# Work instruction
The records below hold a stretch from the line with "Focus the '2. npm start (node)' title bar" through the line with "Task: Click the 'Delta"; return exactly those lines, ends included, and nothing more.

# Data for review

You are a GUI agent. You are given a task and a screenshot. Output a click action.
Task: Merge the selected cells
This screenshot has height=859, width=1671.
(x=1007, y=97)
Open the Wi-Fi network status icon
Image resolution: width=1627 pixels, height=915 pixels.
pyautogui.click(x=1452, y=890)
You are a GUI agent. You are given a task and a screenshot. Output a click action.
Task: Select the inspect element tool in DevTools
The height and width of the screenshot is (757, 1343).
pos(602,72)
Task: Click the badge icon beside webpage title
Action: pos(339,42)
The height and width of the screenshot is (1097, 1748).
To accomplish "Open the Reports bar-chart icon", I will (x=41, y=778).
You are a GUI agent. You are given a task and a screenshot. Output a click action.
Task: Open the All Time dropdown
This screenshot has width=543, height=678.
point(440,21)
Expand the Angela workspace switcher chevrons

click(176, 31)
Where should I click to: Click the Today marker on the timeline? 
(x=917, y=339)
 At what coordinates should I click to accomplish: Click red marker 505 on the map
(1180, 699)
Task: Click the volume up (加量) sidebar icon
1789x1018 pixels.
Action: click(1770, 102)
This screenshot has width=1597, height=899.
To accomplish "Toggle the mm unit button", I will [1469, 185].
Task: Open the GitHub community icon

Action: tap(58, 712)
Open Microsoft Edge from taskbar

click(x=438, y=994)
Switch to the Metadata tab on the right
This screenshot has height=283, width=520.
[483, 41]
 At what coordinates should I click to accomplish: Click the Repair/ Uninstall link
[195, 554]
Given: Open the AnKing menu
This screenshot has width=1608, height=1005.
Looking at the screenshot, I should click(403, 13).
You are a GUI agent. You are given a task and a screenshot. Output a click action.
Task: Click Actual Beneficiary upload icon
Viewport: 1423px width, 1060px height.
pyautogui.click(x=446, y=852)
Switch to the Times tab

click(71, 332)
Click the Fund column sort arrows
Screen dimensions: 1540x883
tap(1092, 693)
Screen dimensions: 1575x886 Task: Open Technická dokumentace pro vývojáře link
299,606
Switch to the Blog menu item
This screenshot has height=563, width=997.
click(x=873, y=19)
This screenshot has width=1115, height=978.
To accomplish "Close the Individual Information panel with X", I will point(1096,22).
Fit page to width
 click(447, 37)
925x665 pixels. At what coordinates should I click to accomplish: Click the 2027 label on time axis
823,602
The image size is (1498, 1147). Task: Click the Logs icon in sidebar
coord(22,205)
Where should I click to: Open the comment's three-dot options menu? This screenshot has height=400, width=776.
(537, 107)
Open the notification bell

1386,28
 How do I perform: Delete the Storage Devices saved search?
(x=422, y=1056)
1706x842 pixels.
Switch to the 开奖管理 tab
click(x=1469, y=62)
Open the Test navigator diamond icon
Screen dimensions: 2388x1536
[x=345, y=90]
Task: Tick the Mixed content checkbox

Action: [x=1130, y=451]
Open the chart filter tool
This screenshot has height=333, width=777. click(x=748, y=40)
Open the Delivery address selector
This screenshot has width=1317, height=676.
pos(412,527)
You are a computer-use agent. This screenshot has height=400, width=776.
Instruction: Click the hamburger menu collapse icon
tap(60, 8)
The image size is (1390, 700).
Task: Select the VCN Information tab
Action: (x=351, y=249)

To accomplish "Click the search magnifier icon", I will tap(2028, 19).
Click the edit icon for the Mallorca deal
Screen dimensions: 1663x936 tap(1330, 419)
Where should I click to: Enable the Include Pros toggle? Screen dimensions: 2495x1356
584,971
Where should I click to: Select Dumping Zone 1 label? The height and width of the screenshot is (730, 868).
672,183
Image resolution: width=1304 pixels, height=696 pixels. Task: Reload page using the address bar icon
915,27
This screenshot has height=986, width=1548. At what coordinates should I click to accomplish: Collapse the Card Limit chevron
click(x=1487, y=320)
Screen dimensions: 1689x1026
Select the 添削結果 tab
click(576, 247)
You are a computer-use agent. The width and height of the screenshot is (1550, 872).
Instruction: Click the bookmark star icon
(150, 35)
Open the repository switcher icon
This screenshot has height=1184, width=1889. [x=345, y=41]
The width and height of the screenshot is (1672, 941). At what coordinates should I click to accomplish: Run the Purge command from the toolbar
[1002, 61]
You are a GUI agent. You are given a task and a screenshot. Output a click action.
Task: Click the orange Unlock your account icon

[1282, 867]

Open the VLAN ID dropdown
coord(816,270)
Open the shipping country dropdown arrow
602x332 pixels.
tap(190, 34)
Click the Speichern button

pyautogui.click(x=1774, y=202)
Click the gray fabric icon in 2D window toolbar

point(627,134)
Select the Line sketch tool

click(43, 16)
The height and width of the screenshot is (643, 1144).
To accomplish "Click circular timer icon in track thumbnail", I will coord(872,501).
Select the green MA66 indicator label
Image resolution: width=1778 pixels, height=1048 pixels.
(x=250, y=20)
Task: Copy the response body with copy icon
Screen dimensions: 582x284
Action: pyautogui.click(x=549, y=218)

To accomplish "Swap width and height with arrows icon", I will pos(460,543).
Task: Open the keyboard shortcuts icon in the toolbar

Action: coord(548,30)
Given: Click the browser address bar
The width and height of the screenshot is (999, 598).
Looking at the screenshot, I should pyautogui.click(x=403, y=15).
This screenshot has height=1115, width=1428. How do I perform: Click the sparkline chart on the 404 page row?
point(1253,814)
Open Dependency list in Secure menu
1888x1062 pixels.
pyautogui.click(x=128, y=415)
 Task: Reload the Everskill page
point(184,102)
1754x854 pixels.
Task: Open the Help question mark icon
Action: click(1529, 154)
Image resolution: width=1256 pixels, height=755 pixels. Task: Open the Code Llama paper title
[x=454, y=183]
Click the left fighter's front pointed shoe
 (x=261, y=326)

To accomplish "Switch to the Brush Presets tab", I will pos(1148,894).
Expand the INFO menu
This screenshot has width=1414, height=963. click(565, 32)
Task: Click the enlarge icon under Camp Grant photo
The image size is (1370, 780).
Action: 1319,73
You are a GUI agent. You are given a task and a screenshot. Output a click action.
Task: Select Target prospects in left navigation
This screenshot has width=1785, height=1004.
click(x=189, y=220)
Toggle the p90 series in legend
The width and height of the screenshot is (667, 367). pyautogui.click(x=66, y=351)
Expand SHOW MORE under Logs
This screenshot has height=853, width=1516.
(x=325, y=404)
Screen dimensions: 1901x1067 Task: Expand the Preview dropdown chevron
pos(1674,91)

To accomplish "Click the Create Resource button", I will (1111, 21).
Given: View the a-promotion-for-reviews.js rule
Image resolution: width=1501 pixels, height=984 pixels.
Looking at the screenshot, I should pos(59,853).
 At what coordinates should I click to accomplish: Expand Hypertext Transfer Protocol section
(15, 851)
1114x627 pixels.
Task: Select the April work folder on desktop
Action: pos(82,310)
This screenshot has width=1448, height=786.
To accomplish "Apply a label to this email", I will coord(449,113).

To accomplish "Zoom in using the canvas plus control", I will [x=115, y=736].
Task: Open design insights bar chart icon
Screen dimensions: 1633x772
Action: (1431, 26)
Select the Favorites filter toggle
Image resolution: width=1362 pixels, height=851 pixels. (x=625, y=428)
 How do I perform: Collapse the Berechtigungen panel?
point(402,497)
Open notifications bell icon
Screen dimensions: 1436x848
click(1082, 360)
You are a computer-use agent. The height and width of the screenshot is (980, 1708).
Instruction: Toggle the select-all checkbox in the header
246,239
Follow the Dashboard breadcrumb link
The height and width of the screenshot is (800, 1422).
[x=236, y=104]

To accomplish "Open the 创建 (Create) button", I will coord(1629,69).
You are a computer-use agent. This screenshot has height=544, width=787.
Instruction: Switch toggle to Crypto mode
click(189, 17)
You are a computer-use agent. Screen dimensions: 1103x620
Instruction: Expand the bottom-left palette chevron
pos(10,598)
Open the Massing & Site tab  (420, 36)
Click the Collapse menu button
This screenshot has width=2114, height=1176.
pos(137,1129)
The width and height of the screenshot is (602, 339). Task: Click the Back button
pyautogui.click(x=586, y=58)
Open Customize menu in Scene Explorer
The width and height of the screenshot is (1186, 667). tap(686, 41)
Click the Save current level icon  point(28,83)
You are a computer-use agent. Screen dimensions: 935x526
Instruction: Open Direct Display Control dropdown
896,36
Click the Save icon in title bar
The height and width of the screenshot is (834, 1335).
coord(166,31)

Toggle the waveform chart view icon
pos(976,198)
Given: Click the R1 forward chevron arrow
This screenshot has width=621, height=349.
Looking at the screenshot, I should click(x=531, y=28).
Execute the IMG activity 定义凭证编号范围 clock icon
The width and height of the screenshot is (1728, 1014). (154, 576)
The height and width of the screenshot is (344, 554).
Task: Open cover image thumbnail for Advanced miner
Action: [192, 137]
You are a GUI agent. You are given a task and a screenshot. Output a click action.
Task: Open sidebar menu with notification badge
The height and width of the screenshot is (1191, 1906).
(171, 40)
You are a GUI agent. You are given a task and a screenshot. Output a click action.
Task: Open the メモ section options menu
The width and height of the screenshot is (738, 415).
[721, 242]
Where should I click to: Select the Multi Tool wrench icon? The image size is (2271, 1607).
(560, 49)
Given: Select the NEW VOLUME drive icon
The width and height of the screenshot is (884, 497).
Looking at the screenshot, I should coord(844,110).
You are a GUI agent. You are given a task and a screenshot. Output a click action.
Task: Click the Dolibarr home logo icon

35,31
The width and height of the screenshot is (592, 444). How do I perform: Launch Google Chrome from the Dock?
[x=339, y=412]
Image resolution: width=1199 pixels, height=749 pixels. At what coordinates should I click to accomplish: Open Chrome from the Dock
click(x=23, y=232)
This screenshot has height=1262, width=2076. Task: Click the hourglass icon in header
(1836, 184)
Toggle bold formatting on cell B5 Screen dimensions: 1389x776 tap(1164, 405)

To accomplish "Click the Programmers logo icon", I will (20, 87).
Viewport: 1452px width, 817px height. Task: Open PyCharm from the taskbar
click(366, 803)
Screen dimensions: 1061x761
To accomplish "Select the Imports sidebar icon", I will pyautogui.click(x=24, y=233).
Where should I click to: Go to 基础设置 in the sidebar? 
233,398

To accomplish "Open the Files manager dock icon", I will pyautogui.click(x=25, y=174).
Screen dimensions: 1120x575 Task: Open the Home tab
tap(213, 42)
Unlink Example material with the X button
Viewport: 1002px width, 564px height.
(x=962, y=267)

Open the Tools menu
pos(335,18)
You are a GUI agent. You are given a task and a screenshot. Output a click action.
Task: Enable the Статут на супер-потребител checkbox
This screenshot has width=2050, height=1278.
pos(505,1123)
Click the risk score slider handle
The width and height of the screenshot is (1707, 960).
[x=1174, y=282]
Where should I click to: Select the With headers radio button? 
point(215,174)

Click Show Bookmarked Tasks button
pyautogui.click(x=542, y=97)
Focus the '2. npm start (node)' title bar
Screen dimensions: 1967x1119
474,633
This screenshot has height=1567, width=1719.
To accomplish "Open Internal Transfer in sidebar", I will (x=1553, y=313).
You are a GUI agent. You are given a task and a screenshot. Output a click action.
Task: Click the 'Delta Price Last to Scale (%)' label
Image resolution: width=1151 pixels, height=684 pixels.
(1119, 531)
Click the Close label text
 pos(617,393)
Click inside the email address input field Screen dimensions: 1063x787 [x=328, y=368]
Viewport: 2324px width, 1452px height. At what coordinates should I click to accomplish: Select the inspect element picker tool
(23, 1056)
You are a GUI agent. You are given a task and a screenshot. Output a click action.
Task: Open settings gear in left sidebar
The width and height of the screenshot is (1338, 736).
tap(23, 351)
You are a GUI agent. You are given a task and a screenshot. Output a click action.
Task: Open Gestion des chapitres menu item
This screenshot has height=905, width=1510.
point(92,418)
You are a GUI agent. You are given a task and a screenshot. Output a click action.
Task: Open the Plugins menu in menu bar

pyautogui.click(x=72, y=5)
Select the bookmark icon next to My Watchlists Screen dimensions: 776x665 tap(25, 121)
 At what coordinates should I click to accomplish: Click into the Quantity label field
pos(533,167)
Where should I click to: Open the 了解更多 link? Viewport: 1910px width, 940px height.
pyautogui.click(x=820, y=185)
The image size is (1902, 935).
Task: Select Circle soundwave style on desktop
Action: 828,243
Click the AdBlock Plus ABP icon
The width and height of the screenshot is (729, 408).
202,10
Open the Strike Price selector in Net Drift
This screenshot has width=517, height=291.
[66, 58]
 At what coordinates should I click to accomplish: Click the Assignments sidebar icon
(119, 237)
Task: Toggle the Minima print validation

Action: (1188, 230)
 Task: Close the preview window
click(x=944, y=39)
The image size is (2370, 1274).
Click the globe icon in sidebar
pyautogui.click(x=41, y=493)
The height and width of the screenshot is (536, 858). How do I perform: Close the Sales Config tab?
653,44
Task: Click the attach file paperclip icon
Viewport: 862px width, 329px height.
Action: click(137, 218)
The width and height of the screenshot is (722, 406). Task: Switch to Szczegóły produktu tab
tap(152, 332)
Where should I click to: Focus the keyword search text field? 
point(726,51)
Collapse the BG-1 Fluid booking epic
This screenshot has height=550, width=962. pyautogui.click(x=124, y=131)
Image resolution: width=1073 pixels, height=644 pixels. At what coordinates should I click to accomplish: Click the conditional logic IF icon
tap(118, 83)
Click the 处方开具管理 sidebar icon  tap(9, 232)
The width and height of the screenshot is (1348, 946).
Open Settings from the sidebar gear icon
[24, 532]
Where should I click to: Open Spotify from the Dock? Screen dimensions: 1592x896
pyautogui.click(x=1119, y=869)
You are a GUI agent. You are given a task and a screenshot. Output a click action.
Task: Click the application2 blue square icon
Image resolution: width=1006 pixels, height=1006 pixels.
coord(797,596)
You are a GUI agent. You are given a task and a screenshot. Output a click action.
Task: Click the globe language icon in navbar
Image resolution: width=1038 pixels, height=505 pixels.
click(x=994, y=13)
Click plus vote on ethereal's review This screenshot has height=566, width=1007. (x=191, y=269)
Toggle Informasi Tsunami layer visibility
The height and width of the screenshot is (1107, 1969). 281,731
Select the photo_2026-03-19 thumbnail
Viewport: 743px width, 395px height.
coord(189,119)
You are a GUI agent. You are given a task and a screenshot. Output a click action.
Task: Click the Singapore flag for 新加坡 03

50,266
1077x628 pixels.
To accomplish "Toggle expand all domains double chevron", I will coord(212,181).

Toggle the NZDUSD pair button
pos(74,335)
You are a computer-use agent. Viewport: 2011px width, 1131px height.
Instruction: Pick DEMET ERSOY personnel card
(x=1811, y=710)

# Answer box
Focus the '2. npm start (node)' title bar
Screen dimensions: 1967x1119
474,633
This screenshot has height=1567, width=1719.
To accomplish "Open Internal Transfer in sidebar", I will (x=1553, y=313).
You are a GUI agent. You are given a task and a screenshot. Output a click action.
Task: Click the 'Delta Price Last to Scale (%)' label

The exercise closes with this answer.